• Document passage
Appreciation Society

Shapes Have Fangs' Dustin Coffey holds forth on 'Kinda Kinks'

Everybody in the pool: (l-r) Skyler McGlothlin, Dustin Coffey, Josh Willis, and Evan McGlothlin
Everybody in the pool: (l-r) Skyler McGlothlin, Dustin Coffey, Josh Willis, and Evan McGlothlin (Photo by Sandy Carson)

It's Monday at Rio Rita, and patrons are lounging around the Eastside bar, waiting to play 45s they brought for the weekly Love & a 45 night. The sweat of a late-July summer night rolls down backs and foreheads, the perfect accent to the crackling, popping, and scratching, all grooves and dust and needle. Sometimes you forget how nice it is to listen to that.

Dustin Coffey pulls out something bigger: a vinyl reissue copy of the Kinks' 1965 sophomore LP, Kinda Kinks, on the now-defunct British label Marble Arch. The cover features the British quartet – brothers Ray and Dave Davies, drummer Mick Avory, and bassist Pete Quaife – standing in a field, dressed in casual primary-color sweaters with dangerously British haircuts.

"These outfits are so good," he laughs. "I've never seen them dressed like that before."

Coffey, the singer and guitarist of local quartet Shapes Have Fangs, picked this album as a band favorite. Kinda Kinks was Ray Davies sharpening his songwriting skills, a vision of what was to come with more critically popular albums like 1968's The Kinks Are the Village Green Preservation Society or 1971's Muswell Hillbillies. It's often slammed for sounding rushed (which it was) or mediocre. Yet the band was on to something, crafting sweat-breaking power chords that set it apart from other British Invasion bands like the Beatles and the Stones. For the early 1960s, it was heavy metal.

"It's such an underrated album; nobody ever talks about it as being their favorite," Coffey muses. "Everything's so simple and stripped down; the drums are so crisp – it's almost like a Stax record. That's one that sort of, at least rhythmically, guided us toward a certain point. More than anything, it was their rhythms."

SHF's R&B pop tones certainly come from revisiting the music of a certain time; Coffey's father introduced him to the Kinks and bands of that ilk, but he and the other members also dig the Meters as much as old country. Shapes Have Fangs aren't trying to replicate that era; they've a reverence for it. Since forming in 2006, they've tweaked and fine-tuned their sound, becoming a tightly wound force live. Coffey stomps down melodies with guitarist/keyboardist Skyler McGlothlin, as brother/drummer Evan McGlothlin and bassist Josh Willis lock into a groove and ride it hard. It's the kind of music that would sound good with those snaps and pops. Alas, a 7-inch is set to come out next month on Austin's Business Deal records, with a full-length following next year.


Austin Chronicle: You talk a lot about rhythms. What are some of the songs that really nail that?

Dustin Coffey: Well, of course, "You Really Got Me" and "All Day and All of the Night," that chugging sound, and the album opens with "Look for Me Baby," which has that real syncopated rhythm. They weren't doing Merseybeat, but they weren't doing typical blues either. "Got My Feet on the Ground" and "Wonder Where My Baby Is Tonight" are almost like country rhythms sped up. There were all these different speeds. "Everybody's Gonna Be Happy," we studied that one for a long time. It's almost a rave-up rhythm, but Mick Avory's playing like a beat behind. It took me awhile to figure out what he was doing, basically taking a standard R&B rhythm, like something someone would sample for a hip-hop beat today, and instead of starting on the one, he starts a beat later. It creates another rhythm altogether. When I figured out what they were doing, it blew my mind.

• Data excerpts

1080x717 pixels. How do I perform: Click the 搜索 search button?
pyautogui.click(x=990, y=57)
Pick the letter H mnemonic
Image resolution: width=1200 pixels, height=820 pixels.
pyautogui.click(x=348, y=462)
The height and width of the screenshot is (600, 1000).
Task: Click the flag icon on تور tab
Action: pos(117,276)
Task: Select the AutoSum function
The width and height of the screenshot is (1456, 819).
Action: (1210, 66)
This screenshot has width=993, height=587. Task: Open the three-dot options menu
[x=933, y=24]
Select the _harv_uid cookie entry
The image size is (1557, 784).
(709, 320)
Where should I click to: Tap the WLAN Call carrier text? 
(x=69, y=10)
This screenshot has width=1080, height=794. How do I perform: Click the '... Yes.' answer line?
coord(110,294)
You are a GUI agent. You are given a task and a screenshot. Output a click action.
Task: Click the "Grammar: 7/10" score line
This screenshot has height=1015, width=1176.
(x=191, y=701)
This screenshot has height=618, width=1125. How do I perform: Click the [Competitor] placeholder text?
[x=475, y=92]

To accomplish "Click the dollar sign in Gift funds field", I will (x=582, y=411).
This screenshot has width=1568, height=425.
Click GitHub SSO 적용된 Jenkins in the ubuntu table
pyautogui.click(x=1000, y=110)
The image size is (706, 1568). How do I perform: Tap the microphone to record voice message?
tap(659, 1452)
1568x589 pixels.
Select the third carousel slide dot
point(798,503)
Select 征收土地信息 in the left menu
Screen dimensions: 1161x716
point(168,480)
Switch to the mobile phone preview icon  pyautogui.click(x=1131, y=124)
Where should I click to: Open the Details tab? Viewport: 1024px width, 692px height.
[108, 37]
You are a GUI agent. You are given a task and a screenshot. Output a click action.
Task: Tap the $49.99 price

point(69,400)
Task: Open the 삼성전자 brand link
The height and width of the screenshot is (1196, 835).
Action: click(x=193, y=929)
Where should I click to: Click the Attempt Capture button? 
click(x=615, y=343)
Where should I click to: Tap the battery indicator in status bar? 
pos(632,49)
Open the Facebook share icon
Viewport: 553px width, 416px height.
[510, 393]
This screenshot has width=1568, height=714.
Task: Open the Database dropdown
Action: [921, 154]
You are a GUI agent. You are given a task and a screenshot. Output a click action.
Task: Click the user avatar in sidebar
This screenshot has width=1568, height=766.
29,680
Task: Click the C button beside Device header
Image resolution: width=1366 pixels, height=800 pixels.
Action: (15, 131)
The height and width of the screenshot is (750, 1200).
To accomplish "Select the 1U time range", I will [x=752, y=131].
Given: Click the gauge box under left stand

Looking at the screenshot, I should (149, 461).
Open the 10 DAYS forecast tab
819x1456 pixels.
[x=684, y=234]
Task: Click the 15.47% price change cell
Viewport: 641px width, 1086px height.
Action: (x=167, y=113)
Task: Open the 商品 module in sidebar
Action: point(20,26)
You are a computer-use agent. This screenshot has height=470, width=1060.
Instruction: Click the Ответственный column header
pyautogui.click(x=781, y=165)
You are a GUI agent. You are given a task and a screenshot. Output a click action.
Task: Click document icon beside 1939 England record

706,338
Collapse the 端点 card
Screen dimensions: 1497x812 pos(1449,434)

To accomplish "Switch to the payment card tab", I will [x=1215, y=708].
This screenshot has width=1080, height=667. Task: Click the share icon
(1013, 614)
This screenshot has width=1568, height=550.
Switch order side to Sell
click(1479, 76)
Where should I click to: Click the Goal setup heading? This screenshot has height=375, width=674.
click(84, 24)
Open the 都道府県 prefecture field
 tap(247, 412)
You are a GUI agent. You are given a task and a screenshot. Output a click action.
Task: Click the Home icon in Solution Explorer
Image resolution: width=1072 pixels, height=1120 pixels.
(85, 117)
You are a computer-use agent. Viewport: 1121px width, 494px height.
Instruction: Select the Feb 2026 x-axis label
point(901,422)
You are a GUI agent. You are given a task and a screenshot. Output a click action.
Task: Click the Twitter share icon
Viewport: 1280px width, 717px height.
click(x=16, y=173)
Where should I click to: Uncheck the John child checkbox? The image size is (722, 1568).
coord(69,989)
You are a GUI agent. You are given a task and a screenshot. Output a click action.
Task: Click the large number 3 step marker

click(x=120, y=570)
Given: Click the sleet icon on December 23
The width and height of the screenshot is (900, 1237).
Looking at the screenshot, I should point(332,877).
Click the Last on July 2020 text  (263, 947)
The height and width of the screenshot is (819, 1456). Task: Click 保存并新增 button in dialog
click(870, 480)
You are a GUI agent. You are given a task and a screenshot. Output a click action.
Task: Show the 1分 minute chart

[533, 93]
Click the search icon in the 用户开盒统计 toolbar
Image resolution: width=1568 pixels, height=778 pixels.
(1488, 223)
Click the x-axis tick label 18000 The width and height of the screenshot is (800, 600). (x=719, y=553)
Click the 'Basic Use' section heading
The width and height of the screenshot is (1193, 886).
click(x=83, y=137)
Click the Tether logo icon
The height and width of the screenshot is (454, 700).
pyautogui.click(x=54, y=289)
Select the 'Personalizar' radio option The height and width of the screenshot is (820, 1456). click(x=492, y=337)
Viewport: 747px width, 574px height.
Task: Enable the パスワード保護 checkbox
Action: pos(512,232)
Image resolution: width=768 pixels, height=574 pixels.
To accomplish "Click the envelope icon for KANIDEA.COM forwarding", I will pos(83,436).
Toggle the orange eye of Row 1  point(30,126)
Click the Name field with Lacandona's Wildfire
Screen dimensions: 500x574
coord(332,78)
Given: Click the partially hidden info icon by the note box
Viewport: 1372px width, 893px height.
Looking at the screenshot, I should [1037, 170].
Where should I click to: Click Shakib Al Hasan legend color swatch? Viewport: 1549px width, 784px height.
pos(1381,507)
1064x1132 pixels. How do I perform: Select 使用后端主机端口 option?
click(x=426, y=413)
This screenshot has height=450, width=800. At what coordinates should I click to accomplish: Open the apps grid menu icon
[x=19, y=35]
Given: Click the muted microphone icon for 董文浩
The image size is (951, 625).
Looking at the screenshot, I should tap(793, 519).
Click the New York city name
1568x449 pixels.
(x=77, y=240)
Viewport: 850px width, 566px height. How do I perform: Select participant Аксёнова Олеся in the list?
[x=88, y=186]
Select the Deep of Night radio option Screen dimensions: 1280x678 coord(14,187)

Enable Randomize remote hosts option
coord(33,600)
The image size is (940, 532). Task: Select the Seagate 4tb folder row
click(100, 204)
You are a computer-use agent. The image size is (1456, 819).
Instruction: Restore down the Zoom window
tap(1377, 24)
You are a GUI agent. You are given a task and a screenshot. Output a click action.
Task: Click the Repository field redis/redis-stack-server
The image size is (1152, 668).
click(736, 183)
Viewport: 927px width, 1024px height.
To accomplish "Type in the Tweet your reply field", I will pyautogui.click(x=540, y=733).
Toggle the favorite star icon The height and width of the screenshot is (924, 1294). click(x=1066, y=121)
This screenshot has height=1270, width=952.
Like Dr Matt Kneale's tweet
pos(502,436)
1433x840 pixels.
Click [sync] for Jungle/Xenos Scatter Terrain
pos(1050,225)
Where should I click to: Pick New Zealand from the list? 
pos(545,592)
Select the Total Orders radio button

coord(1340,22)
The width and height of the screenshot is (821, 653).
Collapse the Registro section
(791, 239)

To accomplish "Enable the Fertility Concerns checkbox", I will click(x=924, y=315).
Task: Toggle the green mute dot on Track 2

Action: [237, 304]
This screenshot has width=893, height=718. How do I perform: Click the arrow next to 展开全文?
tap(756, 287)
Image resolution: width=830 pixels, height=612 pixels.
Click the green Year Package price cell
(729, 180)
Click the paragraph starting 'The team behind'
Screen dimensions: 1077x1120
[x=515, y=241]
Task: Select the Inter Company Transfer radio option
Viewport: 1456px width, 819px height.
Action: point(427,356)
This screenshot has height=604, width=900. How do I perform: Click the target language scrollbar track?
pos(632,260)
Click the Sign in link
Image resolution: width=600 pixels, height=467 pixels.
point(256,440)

• Exercise A
Answer these questions using the Shapes Have Fangs article:
(i) On which label was the vinyl reissue of Kinda Kinks that Coffey brings out?
(ii) In what year did Shapes Have Fangs form?
(iii) Which record label is set to release the band's 7-inch?
• Exercise B
Please continue the Shapes Have Fangs article from the point where it stops.
The records have no connection to the Shapes Have Fangs article.

• Exercise response A
(i) Marble Arch
(ii) 2006
(iii) Business Deal records, from Austin

• Exercise response B
AC: So, this album became a kind of framework for the band?

DC: It was the aesthetics: the drums, the bass, relying on rhythm rather than trying to write a bunch of pompous arrangements. I've heard people say the production on this album isn't very good, that it's not as dynamic as the later stuff. This album came out right before the Beatles' Rubber Soul, and Brian Jones, what he was doing with the Stones at the time, he's kind of credited with introducing this ragga flavor, but a song like "See My Friends," which came out months before, introduced those chords.

AC: It always struck me how you could hear the four different instruments. They very much had their own pockets.

DC: Especially Dave on guitar; he was almost another drum. It was like they were all rhythmists.

AC: And yet they never really blew up commercially.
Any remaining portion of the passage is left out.